Jason Dodgins, working on the same line, used to be a team leader for a bearing manufacturer. There, he says, his job was to run a computer-controlled machine.
"The machine did a lot of the actual labor part," he says. "You were basically doing the inspection." Working on this auto assembly line, in contrast, "has a lot more manual labor to it," he says.
As the engine moves along the line, humans and machines divide the work. Kayla James, just two weeks into this job, uses a mechanical lift to install an exhaust system; it takes away the physical strain of the task. Later, a large machine installs dozens of bolts simultaneously — but between each cacophonous volley, Brandon Marshall loads the various bolts into place.
Humans edge out robots at these tasks even when everything is going smoothly, but they have a particular advantage whenever things go wrong.
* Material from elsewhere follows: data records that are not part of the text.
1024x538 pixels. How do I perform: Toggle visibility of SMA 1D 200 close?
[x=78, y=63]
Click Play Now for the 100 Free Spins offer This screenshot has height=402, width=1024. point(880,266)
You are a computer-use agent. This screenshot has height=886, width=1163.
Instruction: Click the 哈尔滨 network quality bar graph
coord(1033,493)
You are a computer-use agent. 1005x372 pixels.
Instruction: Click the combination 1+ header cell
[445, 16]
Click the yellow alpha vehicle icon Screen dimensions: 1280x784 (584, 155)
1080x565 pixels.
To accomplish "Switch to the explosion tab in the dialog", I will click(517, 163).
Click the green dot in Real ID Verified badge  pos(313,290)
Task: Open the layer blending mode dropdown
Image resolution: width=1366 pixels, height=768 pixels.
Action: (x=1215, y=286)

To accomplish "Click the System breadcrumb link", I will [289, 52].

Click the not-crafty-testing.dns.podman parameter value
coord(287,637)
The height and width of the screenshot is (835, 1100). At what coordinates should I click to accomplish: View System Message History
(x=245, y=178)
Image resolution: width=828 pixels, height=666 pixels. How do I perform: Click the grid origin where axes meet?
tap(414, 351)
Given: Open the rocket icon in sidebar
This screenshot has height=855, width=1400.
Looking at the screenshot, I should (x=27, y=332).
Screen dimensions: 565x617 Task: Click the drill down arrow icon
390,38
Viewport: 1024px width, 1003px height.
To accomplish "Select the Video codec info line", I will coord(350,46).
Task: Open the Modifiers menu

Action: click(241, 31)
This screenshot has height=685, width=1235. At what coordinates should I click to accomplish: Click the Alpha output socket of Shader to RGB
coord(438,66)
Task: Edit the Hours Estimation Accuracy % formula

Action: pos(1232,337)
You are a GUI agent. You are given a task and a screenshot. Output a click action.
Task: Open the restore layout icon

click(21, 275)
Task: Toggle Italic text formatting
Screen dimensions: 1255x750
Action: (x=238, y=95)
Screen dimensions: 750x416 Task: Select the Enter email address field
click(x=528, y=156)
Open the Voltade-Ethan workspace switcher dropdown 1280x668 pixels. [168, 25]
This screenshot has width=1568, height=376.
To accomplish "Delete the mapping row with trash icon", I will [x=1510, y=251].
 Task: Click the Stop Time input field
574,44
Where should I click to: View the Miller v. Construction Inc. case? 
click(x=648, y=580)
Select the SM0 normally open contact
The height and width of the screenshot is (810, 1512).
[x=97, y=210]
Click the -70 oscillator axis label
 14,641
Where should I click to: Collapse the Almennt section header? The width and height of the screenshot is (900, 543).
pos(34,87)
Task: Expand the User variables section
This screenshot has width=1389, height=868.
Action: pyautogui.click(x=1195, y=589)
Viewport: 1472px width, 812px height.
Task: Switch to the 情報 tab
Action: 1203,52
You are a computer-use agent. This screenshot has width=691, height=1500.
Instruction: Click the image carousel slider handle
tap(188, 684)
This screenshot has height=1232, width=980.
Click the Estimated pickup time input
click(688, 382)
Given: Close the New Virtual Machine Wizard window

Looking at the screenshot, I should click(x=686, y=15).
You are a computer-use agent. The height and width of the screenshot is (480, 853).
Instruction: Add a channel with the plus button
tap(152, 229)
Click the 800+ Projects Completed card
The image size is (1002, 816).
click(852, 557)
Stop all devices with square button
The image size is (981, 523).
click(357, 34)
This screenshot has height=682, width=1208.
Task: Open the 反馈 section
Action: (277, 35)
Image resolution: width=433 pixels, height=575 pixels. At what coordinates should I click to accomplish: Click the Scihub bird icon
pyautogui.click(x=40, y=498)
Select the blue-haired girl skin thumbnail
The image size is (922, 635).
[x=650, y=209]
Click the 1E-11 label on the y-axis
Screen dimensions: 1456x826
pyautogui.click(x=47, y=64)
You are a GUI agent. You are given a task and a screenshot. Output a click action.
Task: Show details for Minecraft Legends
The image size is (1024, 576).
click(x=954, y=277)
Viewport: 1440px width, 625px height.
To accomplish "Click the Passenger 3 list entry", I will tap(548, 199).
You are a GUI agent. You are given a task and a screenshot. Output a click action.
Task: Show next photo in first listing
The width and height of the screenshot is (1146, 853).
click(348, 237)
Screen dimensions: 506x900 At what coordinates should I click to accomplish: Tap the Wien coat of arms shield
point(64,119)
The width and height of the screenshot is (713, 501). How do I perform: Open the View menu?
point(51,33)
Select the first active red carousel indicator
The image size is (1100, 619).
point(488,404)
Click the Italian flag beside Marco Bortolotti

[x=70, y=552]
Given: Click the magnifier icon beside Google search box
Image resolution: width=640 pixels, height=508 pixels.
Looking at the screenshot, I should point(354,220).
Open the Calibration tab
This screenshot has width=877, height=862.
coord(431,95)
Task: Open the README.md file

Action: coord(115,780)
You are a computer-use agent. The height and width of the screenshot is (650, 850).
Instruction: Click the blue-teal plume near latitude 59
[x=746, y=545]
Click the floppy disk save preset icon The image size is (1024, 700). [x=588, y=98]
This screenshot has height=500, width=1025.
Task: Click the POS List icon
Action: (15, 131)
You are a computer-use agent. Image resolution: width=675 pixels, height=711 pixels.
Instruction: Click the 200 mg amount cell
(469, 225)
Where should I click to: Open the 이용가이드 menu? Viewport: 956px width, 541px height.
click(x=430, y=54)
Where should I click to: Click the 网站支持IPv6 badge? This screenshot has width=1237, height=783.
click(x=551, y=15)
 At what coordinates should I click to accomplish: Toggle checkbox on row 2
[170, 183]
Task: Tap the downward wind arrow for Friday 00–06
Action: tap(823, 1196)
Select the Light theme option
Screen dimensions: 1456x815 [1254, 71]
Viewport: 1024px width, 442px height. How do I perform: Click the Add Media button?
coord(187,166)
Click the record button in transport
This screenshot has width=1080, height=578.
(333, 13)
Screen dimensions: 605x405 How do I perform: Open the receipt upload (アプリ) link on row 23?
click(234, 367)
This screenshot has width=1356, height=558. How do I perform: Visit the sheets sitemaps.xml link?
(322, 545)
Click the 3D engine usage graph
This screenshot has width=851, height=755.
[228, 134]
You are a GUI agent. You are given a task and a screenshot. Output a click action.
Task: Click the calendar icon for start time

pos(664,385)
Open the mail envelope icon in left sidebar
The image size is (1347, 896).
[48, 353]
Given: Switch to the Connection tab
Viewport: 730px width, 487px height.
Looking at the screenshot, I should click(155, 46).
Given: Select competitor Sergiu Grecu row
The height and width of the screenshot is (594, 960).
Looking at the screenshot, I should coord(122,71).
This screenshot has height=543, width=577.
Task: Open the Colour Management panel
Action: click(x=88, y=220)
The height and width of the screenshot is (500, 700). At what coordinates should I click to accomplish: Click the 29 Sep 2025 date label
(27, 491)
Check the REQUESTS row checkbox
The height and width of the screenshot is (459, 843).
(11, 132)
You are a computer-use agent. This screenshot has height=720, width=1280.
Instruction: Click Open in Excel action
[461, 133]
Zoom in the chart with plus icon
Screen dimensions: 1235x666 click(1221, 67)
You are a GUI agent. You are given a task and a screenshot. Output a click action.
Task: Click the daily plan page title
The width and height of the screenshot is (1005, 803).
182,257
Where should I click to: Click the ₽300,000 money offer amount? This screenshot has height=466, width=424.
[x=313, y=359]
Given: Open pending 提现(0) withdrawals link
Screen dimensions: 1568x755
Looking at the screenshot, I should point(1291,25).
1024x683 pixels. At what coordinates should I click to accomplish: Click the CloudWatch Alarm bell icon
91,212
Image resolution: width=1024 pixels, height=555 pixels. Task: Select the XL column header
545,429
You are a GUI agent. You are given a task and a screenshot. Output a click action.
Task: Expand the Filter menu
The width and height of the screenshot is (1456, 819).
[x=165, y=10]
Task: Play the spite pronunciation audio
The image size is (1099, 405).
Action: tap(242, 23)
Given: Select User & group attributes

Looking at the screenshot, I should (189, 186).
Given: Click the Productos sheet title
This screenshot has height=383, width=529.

In modern auto plants — inspired by the revolutionary production philosophy of Toyota — workers are encouraged to stop the line whenever there's any kind of a problem, big or small. (At plants like this Volvo facility, workers pull a cord and music plays — a different song for each location signals where an issue has come up.)
Robots, too, can identify certain mistakes coming down the line, but humans have a distinct advantage when it comes to solving those problems.
Consider Volvo's radiators. At one key point in the line, the car body — waiting in an elevated conveyor — descends on top of the engine, transmission, axles and everything else that makes the car actually move. They come together at the "marriage point."
"If this radiator is not pushed back far enough, it will crash with the body," says Trey Yonce, who helped set up the marriage-point line.
The original production process called for rubber bands to hold the radiator in place for that key moment, but a laser sensor would frequently detect that the radiator wasn't in exactly the right spot. Machines could flag the problem to be fixed.
But humans, unlike robots, get annoyed by repeated problems.
"They just got tired of doing it, and a fellow came up with an idea and it worked," Yonce says. He points to a little yellow piece of plastic, more effectively holding the radiator in place — an improvement to the process.
Moore, the Volvo vice president, says the company has already applied for multiple patents based on ideas that came from workers at this new plant.
Humans have strengths, compared with robots, in all sorts of workplaces — not just auto plants.
And in general, people and robots work best together, with robots handling dangerous, monotonous jobs and precision work, while people handle tactile work, switch between tasks, make decisions — and come up with creative ideas for improving things.
There's a philosophical lesson here, in a way.
"People often think of manufacturing workers as actually a poor substitute for a robot," says Susan Helper, an economist at Case Western Reserve University. Like a machine that complains, gets tired and makes mistakes.
And historically, some factories have tried to treat their workers like robots, separating "brain" work from "hand" work and pushing assembly line workers to do repetitive tasks without thinking. In this setup, a robot is an upgrade from a human worker: It won't complain or get tired.
"But in practice, these things are really difficult, and the assembly line worker is making judgments a lot," Helper says. "And it turns out that when you take that person away, you end up with some problems that are hard to solve."
That means the best thing robots can do for manufacturing is not replace people — but free them up to work like, well, people.